И в тех же произведениях уродливо и оскорбительно выступают наружу части, не соединенные никакою внутреннею связью с художественною тканью произведения, как будто написаны другим человеком. Это убийственное резонерство Пьера Безухова, детски неуклюжие и неестественные христианские перерождения Константина Левина. В этих мертвых страницах могучая плотская жизнь, которая только что била ключом, вдруг замирает. Самый язык, который уже достигал пушкинской простоты и ясности, сразу меняется: как будто мрачный аскет мстит ему за недавнюю откровенность – беспощадно насилует, ломает, растягивает и втискивает в прокрустово ложе многоэтажных запутанных силлогизмов. «Две души», соединенные в Пушкине, борющиеся в Гоголе, Гончарове, Тургеневе, Достоевском, совершенно покидают друг друга, разлучаются в Толстом, так что одна уже не видит, не слышит, не отвечает другой.

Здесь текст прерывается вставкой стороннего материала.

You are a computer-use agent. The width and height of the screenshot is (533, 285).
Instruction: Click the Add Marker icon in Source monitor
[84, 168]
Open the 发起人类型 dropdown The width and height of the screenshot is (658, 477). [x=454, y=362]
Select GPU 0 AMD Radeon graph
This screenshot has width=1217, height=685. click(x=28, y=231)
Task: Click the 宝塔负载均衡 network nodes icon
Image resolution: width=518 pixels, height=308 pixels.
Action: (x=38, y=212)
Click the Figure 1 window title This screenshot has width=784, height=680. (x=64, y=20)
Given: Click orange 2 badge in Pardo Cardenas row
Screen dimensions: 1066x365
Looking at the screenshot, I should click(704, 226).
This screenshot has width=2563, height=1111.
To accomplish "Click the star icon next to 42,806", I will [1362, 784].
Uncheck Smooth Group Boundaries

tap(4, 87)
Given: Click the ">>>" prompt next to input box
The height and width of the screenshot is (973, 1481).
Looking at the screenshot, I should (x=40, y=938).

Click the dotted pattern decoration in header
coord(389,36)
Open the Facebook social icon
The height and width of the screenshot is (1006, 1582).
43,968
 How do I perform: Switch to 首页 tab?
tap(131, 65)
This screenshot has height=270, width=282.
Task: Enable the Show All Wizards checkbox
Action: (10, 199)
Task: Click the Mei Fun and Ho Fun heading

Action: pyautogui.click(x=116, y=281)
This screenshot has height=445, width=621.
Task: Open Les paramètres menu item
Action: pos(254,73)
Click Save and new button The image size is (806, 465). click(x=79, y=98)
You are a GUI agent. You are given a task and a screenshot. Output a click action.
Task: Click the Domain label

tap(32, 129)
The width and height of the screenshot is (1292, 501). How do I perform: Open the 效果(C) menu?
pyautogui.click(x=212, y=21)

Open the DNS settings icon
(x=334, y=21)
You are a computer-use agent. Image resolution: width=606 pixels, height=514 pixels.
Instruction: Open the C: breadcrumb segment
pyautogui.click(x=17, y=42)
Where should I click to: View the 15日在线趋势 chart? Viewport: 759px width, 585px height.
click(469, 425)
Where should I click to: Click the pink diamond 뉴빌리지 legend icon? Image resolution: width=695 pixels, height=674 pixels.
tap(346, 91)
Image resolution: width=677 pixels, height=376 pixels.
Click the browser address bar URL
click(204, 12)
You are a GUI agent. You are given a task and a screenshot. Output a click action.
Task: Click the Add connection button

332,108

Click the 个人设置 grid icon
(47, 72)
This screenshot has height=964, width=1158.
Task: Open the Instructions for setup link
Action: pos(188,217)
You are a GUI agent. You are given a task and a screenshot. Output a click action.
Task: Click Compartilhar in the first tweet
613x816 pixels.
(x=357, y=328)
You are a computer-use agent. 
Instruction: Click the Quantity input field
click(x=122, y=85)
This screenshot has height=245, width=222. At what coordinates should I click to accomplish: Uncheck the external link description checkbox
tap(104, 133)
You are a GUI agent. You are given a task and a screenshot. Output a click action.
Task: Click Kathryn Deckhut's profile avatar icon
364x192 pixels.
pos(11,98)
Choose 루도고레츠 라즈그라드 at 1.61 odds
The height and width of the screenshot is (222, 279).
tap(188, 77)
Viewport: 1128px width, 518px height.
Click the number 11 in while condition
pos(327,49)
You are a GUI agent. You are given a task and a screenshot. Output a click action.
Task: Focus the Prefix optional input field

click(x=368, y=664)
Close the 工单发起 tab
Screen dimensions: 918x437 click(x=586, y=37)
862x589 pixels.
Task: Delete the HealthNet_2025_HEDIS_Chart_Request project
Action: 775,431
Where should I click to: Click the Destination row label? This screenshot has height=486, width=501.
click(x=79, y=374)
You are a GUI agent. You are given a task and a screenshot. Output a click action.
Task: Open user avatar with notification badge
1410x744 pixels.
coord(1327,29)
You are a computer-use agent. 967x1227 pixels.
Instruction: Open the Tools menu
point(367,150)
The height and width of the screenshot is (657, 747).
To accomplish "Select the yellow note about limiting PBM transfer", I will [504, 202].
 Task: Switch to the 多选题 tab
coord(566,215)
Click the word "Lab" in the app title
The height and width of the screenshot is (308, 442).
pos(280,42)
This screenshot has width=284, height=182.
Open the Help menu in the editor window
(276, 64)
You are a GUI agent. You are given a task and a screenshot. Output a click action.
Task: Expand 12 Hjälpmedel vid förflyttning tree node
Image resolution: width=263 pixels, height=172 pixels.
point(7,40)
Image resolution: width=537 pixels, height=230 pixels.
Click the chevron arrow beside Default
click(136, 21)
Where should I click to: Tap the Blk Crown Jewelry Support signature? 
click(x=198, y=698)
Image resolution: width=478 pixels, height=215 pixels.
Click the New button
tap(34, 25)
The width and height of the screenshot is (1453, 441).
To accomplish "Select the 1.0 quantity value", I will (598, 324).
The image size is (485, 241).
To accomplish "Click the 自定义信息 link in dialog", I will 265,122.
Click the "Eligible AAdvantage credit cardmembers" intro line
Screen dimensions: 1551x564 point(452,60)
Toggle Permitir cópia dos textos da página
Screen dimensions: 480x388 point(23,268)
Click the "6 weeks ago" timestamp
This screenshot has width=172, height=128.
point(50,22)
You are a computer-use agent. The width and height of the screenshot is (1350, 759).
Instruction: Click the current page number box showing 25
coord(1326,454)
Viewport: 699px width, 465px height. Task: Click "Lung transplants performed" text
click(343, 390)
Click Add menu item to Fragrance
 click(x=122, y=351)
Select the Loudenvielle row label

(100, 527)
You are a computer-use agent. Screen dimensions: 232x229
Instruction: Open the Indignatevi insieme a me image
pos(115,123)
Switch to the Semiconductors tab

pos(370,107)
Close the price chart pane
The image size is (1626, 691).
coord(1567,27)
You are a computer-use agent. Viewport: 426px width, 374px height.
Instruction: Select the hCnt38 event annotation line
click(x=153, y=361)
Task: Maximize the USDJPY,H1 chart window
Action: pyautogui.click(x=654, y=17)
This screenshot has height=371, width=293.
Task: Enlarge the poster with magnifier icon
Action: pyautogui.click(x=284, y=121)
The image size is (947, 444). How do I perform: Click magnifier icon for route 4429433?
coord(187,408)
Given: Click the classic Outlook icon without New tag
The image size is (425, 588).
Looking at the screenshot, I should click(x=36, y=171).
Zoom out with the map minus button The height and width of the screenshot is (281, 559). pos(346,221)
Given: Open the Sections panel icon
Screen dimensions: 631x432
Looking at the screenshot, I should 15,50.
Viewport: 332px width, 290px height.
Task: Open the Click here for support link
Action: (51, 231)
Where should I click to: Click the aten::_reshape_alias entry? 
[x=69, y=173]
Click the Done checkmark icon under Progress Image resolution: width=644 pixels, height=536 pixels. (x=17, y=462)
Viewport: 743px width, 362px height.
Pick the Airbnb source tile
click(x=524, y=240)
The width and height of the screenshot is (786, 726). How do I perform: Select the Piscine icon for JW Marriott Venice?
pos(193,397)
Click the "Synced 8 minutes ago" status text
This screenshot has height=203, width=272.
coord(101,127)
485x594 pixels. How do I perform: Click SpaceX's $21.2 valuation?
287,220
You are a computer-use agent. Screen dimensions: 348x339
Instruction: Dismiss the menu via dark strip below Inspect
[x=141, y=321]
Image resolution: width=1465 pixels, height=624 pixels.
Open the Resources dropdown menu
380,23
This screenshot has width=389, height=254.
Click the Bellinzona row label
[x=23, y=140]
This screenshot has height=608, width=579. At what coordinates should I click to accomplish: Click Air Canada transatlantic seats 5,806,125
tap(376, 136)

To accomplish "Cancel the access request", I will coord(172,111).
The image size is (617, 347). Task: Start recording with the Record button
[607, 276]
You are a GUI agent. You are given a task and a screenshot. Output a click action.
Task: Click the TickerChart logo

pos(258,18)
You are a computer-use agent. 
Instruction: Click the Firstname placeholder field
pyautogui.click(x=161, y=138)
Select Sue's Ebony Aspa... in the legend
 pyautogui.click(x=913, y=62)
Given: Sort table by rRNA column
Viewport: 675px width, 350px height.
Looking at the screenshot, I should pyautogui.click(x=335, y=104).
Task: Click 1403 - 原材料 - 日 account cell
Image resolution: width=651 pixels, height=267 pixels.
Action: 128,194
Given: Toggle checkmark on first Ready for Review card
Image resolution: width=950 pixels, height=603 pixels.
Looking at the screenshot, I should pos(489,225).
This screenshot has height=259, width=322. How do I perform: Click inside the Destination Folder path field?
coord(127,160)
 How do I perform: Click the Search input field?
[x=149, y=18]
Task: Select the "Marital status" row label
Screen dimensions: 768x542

Слабость Льва Толстого заключается в его бессознательности – в том, что он язычник не светлого, героического типа, а темного, варварского, сын древнего хаоса, слепой титан. Малый, смиренный пришел и расставил великому хитрую западню – страх смерти, страх боли; слепой титан попался, и смиренный опутал его тончайшими сетями нравственных софизмов и галилейской жалости, обессилил и победил. Еще несколько мучительных содроганий, отчаянных борений, порывов – и все навеки замолкло, замерло: наступила тишина «Царствия Божия». Только изредка сквозь монашеские гимны и молитвы, сквозь ледяные пуританские речи о курении табаку, о братстве народов, о сечении розгами, о целомудрии, – доносится из глубины подземный гул, глухие раскаты: это голос слепого титана, неукротимого хаоса – языческой любви к телесной жизни и наслаждениям, языческого страха телесной боли и смерти.
Лев Толстой есть антипод, совершенная противоположность и отрицание Пушкина в русской литературе. И, как это часто бывает, противоположности обманывают поверхностных наблюдателей внешними сходствами. И у Пушкина, и у теперешнего Льва Толстого – единство, равновесие, примирение. Но единство Пушкина основано на гармоническом соединении двух миров; единство Льва Толстого – на полном разъединении, разрыве, насилии, совершенном над одной из двух равно великих, равно божественных стихий. Спокойствие и тишина Пушкина свидетельствуют о полноте жизни; спокойствие и тишина Льва Толстого – об окаменелой неподвижности, омертвении целого мира. В Пушкине мыслитель и художник сливаются в одно существо; у Льва Толстого мыслитель презирает художника, художнику дела нет до мыслителя. Целомудрие Пушкина предполагает сладострастие, подчиненное чувству красоты и меры; целомудрие Льва Толстого вытекает из безумного аскетического отрицания любви к женщине. Надежда Пушкина – так же, как Петра Великого – участие России в мировой жизни духа, в мировой культуре; но для этого участия ни Пушкин, ни Петр не отрекаются от родной стихии, от особенностей русского духа. Лев Толстой, анархист без насилия, проповедует слияние враждующих народов во всемирном братстве; но для этого братства он отрекается от любви к родине, от той ревнивой нежности, которая переполняла сердце Пушкина и Петра. Он с беспощадною гордыней презирает те особенные, слишком для него страстные черты отдельных народов, которые он желал бы слить, как живые цвета радуги, в один мертвый белый цвет – в космополитическую отвлеченность.